14, 15-EET induces breast cancer cisplatin resistance through integrin αvβ3 and FAK/PI3K/AKT signaling
Tumor cells display EMT and lead to enhanced drug resistance, as 14, 15-EET induced breast cancer cells EMT, we examined the role of 14, 15-EET in tumor cells sensitivity to cisplatin. MTT assay showed that 14, 15-EET significantly reduced tumor cells sensitivity to cisplatin, while 14, 15-EEZE reversed 14, 15-EET-induced cisplatin resistance (Fig. 5a). Knocking down of αv or β3 integrin reversed 14, 15-EET-induced tumor cells cisplatin resistance (Fig. 5b). Moreover, both PF562271 and LY294002 were found to reduce 14, 15-EET-induced tumor cells cisplatin resistance (Fig. 5c). These data indicated that integrin αvβ3 and FAK/PI3K/AKT signaling mediate 14, 15-EET-induced breast cancer cells cisplatin resistance.

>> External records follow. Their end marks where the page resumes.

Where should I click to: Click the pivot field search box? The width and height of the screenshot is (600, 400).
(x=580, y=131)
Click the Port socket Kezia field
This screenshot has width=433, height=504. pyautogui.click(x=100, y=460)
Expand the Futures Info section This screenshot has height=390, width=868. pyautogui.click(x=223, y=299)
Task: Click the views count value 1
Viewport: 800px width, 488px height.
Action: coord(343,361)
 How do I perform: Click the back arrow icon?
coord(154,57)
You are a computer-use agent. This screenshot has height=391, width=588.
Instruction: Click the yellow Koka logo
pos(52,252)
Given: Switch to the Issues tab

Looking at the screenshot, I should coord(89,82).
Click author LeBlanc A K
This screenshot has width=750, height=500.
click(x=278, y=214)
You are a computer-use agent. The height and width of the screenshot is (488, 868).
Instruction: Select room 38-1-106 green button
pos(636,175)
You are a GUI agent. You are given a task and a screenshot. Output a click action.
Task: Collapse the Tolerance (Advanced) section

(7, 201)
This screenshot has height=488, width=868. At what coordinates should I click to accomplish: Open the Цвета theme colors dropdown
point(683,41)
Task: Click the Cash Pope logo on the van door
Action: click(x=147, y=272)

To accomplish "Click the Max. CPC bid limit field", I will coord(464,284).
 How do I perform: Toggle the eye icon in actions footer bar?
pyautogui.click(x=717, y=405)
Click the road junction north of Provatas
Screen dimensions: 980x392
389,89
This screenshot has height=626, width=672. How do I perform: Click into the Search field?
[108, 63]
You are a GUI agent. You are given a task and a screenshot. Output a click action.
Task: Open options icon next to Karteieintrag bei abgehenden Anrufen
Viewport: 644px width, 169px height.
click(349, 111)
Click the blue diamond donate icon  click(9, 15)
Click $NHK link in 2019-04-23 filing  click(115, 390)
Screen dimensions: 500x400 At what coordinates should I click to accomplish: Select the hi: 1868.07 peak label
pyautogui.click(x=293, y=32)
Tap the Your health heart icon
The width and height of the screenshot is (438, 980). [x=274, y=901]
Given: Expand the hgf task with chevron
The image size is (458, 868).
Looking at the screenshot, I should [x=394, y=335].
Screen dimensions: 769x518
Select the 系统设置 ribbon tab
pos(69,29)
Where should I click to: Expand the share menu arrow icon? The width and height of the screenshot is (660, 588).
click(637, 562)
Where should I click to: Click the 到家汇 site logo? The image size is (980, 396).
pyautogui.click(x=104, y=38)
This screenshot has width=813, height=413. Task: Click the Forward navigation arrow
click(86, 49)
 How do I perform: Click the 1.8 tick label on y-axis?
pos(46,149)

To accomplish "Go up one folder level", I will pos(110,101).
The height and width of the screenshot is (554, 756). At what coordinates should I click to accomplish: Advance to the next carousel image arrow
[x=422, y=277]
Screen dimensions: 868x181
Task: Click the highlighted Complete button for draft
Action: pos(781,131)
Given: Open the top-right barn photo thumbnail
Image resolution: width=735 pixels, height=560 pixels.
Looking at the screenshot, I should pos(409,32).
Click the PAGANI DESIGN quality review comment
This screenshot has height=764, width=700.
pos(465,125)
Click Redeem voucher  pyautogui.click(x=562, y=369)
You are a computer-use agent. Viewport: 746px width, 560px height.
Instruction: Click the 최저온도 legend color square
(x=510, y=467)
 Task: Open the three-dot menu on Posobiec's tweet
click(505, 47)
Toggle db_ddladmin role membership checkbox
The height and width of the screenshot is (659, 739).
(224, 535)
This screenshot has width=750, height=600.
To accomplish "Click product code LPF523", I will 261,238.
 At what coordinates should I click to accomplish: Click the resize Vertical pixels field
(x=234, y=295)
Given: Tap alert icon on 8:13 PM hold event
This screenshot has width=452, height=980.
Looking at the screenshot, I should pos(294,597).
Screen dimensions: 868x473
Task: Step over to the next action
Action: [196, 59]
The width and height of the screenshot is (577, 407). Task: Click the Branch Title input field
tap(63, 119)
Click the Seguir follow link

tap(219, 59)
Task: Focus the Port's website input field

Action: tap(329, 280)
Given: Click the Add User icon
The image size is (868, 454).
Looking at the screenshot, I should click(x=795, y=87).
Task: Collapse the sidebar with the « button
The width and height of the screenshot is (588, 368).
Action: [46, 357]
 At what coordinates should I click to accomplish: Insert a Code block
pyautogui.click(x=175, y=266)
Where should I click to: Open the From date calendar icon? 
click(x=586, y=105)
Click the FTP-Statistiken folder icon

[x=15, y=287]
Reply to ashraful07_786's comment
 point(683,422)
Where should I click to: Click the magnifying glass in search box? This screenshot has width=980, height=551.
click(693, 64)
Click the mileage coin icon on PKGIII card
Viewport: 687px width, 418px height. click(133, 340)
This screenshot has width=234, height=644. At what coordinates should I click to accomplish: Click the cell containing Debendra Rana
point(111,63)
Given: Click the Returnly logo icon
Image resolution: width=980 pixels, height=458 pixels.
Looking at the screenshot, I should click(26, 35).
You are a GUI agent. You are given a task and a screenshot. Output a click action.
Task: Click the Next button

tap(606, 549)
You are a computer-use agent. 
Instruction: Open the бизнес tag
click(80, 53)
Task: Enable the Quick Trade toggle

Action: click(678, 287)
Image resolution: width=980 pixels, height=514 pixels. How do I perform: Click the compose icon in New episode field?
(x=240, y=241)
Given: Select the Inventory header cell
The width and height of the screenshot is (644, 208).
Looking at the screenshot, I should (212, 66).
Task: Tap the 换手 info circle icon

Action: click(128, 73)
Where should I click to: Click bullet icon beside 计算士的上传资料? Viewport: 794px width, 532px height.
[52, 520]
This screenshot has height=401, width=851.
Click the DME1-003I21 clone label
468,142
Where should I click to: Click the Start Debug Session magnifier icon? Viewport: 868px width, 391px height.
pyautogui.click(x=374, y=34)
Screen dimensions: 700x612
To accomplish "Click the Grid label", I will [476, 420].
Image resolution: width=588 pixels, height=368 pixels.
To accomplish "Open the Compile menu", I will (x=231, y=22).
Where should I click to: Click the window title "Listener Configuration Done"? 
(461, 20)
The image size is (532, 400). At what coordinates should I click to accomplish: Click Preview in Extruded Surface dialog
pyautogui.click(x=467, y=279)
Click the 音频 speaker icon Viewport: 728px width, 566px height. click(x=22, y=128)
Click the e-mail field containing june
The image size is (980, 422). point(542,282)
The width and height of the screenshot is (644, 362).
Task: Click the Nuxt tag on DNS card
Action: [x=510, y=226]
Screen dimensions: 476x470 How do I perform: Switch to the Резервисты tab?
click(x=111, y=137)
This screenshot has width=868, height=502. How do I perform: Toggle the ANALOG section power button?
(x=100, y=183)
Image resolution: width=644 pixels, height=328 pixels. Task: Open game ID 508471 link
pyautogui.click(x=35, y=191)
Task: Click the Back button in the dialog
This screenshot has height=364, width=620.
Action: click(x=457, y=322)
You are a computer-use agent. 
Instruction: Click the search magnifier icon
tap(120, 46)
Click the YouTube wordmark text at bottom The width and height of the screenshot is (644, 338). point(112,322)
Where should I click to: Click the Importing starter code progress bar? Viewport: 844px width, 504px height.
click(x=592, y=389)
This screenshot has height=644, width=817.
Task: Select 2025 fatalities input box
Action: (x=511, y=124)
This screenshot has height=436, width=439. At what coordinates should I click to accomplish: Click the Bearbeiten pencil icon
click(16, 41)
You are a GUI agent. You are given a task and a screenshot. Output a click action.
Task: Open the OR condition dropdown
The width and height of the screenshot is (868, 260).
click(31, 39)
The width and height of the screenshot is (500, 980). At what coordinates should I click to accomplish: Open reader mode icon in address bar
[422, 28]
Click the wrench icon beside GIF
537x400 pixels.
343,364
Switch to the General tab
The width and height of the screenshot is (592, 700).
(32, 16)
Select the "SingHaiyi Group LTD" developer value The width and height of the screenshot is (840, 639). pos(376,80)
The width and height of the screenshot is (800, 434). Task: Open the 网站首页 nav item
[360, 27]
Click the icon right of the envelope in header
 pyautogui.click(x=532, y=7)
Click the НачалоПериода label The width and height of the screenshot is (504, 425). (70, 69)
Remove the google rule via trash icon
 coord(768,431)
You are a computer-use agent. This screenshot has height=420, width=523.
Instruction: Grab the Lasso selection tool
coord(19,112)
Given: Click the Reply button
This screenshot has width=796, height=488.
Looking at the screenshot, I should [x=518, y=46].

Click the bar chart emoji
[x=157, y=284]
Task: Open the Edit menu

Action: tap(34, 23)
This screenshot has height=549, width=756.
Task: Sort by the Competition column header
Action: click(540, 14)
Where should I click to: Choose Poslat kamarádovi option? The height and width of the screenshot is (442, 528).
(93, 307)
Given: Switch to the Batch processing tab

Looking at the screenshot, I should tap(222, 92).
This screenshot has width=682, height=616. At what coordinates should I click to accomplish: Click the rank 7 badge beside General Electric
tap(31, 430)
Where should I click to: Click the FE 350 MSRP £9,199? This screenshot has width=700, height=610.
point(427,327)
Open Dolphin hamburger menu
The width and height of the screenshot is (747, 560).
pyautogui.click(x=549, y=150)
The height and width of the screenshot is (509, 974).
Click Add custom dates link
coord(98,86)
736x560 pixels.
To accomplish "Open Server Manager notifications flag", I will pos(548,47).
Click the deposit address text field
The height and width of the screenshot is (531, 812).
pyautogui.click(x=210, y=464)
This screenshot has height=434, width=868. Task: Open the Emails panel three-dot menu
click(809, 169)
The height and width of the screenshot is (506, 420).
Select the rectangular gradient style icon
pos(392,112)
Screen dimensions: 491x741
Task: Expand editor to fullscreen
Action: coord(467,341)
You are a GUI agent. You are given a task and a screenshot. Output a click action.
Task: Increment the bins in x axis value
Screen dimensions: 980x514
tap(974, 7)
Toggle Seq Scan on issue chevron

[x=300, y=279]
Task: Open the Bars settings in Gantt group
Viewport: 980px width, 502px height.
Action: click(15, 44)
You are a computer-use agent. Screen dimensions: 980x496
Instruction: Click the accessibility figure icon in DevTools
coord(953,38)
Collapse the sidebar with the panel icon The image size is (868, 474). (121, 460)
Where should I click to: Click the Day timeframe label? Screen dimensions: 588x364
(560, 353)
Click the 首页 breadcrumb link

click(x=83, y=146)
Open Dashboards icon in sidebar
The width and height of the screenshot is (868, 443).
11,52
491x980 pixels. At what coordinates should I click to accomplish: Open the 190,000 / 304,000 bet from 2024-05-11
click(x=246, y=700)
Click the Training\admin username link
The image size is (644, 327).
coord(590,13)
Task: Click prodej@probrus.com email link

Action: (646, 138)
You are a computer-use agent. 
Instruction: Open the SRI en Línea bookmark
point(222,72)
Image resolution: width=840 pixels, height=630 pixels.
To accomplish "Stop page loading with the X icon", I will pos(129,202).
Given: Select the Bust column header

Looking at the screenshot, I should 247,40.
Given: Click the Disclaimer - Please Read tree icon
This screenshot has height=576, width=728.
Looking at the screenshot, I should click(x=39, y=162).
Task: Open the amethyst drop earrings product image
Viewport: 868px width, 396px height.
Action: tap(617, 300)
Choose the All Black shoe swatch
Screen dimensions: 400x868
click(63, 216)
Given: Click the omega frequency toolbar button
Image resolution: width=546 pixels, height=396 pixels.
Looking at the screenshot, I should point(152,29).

14, 15-EET induces breast cancer cells EMT and cisplatin resistance in vivo
We further evaluated the role of 14, 15-EET on MDA-MB-231 cells EMT and cisplatin resistance in xenograft model. In line with our earlier observations, the expression of E-cadherin decreased while the expression of vimentin increased obviously after 14,15-EET treament. (Fig. 6a). The average tumor volume of cisplatin-treated tumors was significantly smaller than that of 14, 15-EET/cisplatin-treated tumors (Fig. 6b, c). Histologic examination of the tumors showed dramatically increased cellularity in the 14, 15-EET/cisplatin-treated compared with cisplatin-treated tumors (Fig. 6d). Immunohistochemical staining of the 14, 15-EET/cisplatin-treated compared with cisplatin-treated tumors showed increased Ki67 levels (Fig. 6d). Whereas 14, 15-EEZE, reversed 14, 15-EET’s effect. These results suggested that 14, 15-EET promotes breast cancer cells EMT and reduces cisplatin sensitivity in vivo.
To develop a novel and efficient therapy for human breast cancer treatment, it is necessary to elucidate the molecular mechanisms underlying tumor metastasis and drug resistance. Accumulating evidence have suggested that 14, 15-EET promotes tumor metastasis and progression in various cancers including breast cancer [17, 18]. In the present study, we demonstrated that 14, 15-EET up-regulates integrin αvβ3 expression and results in FAK/PI3K/AKT activation. Furthermore, we found that 14, 15-EET induces breast cancer cells EMT and cisplatin resistance through integrin αvβ3 and its downstream FAK/PI3K/AKT/ signaling. Our finding provide an insight into the function of 14, 15-EET in regulating breast cancer cell EMT and cisplatin resistance.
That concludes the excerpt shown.